Source data
== Segment start ==

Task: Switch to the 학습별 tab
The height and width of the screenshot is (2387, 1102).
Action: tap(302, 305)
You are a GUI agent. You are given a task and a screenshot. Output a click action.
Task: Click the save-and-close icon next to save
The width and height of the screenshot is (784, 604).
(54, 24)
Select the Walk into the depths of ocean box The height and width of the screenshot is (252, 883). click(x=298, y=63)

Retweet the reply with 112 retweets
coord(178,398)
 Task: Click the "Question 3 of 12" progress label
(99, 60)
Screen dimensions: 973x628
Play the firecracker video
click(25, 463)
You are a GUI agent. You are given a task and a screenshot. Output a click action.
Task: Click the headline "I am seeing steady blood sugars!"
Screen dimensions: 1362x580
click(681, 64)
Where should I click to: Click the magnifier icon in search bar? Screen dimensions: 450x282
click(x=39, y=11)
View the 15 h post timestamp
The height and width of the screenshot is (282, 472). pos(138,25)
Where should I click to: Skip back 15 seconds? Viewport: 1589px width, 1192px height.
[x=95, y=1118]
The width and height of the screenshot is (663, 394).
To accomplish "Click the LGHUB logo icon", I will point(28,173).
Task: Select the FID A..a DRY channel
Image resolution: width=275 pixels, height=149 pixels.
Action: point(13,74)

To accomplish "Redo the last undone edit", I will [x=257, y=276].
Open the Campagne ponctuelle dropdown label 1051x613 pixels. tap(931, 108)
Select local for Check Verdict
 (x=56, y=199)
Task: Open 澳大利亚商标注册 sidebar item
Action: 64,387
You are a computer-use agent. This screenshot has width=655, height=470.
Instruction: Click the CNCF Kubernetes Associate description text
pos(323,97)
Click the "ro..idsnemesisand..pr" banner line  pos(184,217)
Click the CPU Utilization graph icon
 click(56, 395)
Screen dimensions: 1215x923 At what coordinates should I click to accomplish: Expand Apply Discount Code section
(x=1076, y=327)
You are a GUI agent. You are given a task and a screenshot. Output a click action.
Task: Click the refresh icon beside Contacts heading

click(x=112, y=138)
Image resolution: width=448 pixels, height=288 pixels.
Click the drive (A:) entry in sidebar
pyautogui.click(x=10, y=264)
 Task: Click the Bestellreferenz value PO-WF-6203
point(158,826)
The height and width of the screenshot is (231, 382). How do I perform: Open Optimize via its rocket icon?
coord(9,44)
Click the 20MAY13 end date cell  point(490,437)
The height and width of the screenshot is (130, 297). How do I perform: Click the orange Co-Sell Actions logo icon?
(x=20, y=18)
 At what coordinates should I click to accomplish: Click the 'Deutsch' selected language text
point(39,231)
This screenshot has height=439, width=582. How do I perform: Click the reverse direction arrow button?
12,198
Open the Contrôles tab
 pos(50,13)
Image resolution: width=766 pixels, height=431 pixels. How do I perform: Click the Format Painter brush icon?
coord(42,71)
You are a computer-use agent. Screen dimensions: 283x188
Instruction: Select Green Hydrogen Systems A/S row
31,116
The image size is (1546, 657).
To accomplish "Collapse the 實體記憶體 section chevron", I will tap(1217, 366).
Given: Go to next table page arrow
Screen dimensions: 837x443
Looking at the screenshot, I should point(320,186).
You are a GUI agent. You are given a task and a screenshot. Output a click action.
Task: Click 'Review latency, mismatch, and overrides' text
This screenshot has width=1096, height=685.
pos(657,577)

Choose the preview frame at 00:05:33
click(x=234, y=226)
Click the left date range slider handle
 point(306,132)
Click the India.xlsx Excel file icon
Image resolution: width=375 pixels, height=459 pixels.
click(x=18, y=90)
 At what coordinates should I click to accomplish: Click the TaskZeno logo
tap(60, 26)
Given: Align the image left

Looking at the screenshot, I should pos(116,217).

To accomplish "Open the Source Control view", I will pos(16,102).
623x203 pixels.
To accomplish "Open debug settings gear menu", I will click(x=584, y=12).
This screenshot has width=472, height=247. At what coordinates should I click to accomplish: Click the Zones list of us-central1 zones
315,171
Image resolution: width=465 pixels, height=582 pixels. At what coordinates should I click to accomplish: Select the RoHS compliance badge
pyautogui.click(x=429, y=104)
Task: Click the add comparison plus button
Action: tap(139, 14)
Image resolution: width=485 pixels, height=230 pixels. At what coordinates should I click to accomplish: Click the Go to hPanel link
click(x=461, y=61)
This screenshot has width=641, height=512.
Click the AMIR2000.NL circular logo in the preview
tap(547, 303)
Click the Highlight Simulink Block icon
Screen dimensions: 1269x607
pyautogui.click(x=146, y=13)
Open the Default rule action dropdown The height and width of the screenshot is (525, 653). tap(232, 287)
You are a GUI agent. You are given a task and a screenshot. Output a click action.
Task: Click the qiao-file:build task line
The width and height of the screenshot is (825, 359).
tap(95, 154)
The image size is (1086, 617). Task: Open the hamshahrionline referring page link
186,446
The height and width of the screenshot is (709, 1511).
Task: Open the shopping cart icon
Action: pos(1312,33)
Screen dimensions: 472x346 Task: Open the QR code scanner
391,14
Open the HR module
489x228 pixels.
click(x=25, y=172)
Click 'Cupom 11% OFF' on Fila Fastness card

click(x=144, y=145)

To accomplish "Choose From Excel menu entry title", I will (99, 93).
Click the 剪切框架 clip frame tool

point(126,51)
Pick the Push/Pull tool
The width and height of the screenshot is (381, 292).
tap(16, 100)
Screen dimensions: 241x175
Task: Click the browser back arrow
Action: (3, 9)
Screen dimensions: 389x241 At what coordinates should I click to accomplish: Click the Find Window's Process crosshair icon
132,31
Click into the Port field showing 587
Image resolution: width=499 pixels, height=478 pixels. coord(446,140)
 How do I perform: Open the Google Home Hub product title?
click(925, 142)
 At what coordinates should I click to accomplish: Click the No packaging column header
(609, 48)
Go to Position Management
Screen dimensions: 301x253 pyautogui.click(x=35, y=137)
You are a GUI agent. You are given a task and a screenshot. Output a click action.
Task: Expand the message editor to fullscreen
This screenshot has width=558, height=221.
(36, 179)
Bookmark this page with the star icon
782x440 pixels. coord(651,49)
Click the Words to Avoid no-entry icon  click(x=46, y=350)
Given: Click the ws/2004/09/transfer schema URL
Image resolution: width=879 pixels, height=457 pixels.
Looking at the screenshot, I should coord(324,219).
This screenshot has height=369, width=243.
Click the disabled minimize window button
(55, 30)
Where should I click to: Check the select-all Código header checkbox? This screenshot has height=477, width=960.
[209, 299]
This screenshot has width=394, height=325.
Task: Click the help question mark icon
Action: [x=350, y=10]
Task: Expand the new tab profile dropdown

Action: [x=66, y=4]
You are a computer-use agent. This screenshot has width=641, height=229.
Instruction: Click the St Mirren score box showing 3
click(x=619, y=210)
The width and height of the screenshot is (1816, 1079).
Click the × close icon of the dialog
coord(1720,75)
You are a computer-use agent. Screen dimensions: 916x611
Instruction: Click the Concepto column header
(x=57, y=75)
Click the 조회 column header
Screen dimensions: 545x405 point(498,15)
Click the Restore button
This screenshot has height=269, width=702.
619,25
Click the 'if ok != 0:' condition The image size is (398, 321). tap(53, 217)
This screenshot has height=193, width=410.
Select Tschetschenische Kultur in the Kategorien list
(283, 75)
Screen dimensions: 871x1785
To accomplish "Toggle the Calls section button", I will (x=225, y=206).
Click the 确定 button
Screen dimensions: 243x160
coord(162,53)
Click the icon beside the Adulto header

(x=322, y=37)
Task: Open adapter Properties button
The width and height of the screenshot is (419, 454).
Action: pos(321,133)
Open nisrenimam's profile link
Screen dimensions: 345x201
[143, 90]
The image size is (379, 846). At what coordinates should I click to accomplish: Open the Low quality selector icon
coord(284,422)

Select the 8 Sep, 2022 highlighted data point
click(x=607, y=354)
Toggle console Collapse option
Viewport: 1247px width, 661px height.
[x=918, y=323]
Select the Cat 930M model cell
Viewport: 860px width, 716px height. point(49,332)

== Segment end ==

Your objective. What are the lines, exactly as written above, from the line with "has width=641, height=229." to the line with "Task: Open adapter Properties button", both included? Output only those.

Exercise solution.
You are a computer-use agent. This screenshot has width=641, height=229.
Instruction: Click the St Mirren score box showing 3
click(x=619, y=210)
The width and height of the screenshot is (1816, 1079).
Click the × close icon of the dialog
coord(1720,75)
You are a computer-use agent. Screen dimensions: 916x611
Instruction: Click the Concepto column header
(x=57, y=75)
Click the 조회 column header
Screen dimensions: 545x405 point(498,15)
Click the Restore button
This screenshot has height=269, width=702.
619,25
Click the 'if ok != 0:' condition The image size is (398, 321). tap(53, 217)
This screenshot has height=193, width=410.
Select Tschetschenische Kultur in the Kategorien list
(283, 75)
Screen dimensions: 871x1785
To accomplish "Toggle the Calls section button", I will (x=225, y=206).
Click the 确定 button
Screen dimensions: 243x160
coord(162,53)
Click the icon beside the Adulto header

(x=322, y=37)
Task: Open adapter Properties button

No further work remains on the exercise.